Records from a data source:
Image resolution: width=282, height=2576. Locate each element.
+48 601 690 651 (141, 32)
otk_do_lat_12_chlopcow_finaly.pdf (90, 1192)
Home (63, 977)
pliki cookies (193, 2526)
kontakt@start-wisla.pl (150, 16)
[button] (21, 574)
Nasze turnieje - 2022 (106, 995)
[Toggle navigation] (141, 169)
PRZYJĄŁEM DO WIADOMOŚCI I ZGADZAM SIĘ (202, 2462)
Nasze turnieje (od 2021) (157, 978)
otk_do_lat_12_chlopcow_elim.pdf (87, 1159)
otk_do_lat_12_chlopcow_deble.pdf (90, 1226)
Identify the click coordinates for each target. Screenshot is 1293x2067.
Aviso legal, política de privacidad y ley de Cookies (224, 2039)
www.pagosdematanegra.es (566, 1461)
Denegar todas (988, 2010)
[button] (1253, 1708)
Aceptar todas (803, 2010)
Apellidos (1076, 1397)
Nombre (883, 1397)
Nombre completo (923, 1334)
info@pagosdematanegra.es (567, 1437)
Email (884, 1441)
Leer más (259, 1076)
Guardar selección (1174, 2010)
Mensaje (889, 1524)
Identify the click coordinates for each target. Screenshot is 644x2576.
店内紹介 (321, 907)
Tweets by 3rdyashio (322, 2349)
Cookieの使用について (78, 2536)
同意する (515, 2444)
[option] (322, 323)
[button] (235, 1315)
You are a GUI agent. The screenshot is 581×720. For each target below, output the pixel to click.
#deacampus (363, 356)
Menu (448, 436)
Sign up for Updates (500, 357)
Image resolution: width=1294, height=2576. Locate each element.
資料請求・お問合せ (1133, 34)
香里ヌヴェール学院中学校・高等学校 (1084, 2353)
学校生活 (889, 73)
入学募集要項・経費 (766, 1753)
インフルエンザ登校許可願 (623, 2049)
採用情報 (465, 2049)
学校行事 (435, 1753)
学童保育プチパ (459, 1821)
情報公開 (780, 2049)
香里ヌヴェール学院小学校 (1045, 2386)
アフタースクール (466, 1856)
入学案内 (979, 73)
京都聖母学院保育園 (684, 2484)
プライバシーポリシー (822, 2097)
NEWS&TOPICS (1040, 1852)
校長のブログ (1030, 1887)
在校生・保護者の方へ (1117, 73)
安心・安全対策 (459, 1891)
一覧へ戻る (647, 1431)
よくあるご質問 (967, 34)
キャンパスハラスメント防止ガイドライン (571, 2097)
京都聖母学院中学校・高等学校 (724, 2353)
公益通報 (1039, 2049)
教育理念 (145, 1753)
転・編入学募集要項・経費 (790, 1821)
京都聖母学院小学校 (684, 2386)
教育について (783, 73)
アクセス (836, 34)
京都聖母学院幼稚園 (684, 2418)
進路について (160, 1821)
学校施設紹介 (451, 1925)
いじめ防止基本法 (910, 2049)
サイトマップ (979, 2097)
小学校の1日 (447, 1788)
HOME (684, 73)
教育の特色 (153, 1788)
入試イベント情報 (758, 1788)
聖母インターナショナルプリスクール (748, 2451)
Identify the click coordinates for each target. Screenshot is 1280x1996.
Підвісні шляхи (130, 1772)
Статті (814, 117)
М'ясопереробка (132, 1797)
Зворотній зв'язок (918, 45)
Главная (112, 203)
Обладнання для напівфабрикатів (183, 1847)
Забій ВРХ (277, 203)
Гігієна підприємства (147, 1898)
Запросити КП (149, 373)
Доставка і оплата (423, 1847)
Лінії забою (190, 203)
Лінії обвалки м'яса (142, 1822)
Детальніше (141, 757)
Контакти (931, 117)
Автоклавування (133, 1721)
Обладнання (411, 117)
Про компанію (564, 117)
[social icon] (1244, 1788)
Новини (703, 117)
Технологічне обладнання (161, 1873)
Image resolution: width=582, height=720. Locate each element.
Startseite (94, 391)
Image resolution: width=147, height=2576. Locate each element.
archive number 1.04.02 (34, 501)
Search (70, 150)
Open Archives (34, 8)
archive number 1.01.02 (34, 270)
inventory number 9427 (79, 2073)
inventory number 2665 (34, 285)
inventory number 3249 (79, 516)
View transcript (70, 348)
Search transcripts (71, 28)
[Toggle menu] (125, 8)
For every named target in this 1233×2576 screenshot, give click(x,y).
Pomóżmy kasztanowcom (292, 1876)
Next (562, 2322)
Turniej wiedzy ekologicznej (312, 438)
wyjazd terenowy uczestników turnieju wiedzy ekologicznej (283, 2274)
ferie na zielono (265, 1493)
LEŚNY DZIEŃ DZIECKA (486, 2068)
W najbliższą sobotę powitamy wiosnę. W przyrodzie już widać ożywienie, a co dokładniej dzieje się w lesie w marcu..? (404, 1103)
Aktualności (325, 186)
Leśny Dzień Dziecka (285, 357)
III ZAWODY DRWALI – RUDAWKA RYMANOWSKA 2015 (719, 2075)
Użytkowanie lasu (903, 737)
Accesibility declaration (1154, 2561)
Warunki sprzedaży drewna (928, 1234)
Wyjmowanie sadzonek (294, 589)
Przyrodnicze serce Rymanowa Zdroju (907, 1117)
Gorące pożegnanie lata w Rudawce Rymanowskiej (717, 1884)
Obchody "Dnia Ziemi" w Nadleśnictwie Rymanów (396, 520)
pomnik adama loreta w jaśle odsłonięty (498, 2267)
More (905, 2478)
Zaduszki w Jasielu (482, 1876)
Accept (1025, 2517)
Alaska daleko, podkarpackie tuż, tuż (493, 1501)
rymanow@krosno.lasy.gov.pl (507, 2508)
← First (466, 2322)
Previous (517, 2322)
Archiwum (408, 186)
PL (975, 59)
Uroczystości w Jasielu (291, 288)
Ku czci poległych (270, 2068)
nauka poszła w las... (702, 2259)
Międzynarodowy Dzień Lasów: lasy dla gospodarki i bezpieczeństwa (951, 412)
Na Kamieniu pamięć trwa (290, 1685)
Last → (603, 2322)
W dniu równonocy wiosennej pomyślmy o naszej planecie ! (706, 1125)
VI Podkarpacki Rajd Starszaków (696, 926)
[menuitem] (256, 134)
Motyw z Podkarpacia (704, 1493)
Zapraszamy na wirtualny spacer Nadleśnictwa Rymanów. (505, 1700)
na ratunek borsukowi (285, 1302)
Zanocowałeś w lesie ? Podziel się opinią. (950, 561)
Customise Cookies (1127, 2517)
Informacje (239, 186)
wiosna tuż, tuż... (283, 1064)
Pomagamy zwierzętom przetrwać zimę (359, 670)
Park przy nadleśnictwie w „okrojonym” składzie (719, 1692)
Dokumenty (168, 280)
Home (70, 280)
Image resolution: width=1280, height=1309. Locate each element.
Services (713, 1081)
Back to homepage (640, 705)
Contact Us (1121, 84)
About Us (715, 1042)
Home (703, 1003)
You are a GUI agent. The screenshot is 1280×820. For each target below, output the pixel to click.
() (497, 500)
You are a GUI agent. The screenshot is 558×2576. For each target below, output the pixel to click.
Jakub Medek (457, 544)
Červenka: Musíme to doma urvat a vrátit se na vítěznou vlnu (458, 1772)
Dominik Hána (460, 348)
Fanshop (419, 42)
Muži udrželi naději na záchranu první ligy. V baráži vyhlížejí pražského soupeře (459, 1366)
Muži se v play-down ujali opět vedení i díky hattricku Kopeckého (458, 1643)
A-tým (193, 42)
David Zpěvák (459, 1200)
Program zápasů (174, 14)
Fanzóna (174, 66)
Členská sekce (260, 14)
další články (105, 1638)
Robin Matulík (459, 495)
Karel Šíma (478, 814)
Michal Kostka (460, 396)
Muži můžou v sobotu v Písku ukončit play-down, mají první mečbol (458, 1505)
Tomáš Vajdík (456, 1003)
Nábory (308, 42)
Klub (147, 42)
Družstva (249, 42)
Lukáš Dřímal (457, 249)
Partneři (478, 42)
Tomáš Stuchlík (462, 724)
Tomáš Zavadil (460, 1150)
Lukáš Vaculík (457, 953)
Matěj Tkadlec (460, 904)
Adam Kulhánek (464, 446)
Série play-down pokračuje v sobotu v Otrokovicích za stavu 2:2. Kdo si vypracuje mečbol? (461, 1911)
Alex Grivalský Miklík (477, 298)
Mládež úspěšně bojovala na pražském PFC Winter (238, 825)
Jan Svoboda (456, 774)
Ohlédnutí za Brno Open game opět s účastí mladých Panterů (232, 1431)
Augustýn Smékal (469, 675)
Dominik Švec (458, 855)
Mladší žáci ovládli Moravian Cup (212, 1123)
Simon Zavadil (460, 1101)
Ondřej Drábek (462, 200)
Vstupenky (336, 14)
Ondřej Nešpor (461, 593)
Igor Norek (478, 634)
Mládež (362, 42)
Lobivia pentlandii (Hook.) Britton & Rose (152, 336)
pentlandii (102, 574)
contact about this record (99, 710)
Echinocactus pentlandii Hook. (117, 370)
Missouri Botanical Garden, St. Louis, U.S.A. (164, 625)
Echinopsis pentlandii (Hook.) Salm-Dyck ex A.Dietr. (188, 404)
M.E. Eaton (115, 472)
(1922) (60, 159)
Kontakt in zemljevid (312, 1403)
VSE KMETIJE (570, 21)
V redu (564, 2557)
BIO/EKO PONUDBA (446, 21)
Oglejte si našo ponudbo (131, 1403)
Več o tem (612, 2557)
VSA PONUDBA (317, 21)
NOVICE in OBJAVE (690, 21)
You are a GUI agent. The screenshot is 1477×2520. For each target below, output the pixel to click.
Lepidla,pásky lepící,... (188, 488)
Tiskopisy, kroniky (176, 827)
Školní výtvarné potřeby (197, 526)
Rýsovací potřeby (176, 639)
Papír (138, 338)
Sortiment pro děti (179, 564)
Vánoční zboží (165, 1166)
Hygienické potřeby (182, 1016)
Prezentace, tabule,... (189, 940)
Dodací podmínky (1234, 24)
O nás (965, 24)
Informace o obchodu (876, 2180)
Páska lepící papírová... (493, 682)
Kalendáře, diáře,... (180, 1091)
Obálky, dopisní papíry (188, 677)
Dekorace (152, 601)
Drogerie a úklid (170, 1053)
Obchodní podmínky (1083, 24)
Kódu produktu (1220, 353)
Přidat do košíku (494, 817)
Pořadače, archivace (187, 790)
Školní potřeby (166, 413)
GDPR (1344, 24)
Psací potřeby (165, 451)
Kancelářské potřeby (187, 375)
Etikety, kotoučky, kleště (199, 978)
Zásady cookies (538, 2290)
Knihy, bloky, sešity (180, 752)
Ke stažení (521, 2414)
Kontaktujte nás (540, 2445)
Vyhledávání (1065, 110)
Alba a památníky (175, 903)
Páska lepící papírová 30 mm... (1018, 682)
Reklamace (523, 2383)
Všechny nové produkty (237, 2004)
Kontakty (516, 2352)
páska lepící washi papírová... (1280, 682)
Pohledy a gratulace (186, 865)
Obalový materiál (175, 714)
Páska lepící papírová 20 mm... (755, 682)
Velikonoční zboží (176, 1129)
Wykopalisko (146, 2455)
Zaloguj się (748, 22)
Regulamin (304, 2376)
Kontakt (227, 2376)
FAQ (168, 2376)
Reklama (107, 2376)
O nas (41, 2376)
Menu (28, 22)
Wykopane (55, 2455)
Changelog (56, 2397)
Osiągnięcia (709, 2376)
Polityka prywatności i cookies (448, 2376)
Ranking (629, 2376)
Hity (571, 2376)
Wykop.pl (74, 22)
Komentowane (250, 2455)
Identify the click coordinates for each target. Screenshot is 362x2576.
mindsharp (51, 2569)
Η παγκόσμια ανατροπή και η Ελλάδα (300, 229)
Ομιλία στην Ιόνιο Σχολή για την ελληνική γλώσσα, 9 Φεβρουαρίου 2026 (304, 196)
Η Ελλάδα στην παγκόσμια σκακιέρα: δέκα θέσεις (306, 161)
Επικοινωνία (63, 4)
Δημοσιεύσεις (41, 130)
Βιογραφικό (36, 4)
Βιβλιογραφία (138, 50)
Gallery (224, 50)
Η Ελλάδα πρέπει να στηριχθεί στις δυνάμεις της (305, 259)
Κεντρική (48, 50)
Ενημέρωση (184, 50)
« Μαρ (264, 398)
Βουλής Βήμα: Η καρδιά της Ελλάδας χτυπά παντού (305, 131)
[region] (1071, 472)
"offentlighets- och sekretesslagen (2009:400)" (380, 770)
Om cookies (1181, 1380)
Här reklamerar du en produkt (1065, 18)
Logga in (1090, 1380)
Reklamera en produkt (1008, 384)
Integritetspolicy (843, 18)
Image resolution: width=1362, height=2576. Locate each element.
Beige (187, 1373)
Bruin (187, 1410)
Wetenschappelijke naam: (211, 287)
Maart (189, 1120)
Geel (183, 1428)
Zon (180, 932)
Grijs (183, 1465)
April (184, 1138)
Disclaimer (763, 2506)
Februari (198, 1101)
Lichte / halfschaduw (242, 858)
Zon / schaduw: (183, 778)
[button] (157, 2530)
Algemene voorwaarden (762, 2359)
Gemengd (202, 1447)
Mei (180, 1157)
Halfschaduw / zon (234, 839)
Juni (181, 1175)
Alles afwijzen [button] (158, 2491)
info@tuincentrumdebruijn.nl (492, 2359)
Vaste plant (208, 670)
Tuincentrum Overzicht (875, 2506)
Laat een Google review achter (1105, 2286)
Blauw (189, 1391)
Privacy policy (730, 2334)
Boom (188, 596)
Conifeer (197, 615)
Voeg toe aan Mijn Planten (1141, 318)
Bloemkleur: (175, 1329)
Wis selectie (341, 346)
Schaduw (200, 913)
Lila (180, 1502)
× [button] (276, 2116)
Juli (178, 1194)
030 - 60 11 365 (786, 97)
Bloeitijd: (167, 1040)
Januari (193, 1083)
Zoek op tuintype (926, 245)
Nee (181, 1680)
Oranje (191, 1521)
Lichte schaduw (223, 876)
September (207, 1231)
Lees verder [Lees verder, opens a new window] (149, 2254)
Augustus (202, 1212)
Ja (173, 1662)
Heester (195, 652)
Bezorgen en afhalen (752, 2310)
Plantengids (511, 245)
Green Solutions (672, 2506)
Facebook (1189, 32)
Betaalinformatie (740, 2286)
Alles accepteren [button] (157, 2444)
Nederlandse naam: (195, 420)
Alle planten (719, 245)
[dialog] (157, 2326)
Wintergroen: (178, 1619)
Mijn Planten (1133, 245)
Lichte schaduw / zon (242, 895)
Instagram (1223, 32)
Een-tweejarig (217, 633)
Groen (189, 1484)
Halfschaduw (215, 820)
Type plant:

AIM OF THE TASK = Arrange the lines from the line with "NEWS&TOPICS (1040, 1852)" to the line with "教育の特色 (153, 1788)" as a two-column CSV with the headers text and click_point. Give one row per line, putting each value in its own quoted field and replacing any line breaks with spaces.

RESPONSE =
text,click_point
"NEWS&TOPICS","(1040, 1852)"
"校長のブログ","(1030, 1887)"
"在校生・保護者の方へ","(1117, 73)"
"安心・安全対策","(459, 1891)"
"一覧へ戻る","(647, 1431)"
"よくあるご質問","(967, 34)"
"キャンパスハラスメント防止ガイドライン","(571, 2097)"
"京都聖母学院中学校・高等学校","(724, 2353)"
"公益通報","(1039, 2049)"
"教育理念","(145, 1753)"
"転・編入学募集要項・経費","(790, 1821)"
"京都聖母学院小学校","(684, 2386)"
"教育について","(783, 73)"
"アクセス","(836, 34)"
"京都聖母学院幼稚園","(684, 2418)"
"進路について","(160, 1821)"
"学校施設紹介","(451, 1925)"
"いじめ防止基本法","(910, 2049)"
"サイトマップ","(979, 2097)"
"小学校の1日","(447, 1788)"
"HOME","(684, 73)"
"教育の特色","(153, 1788)"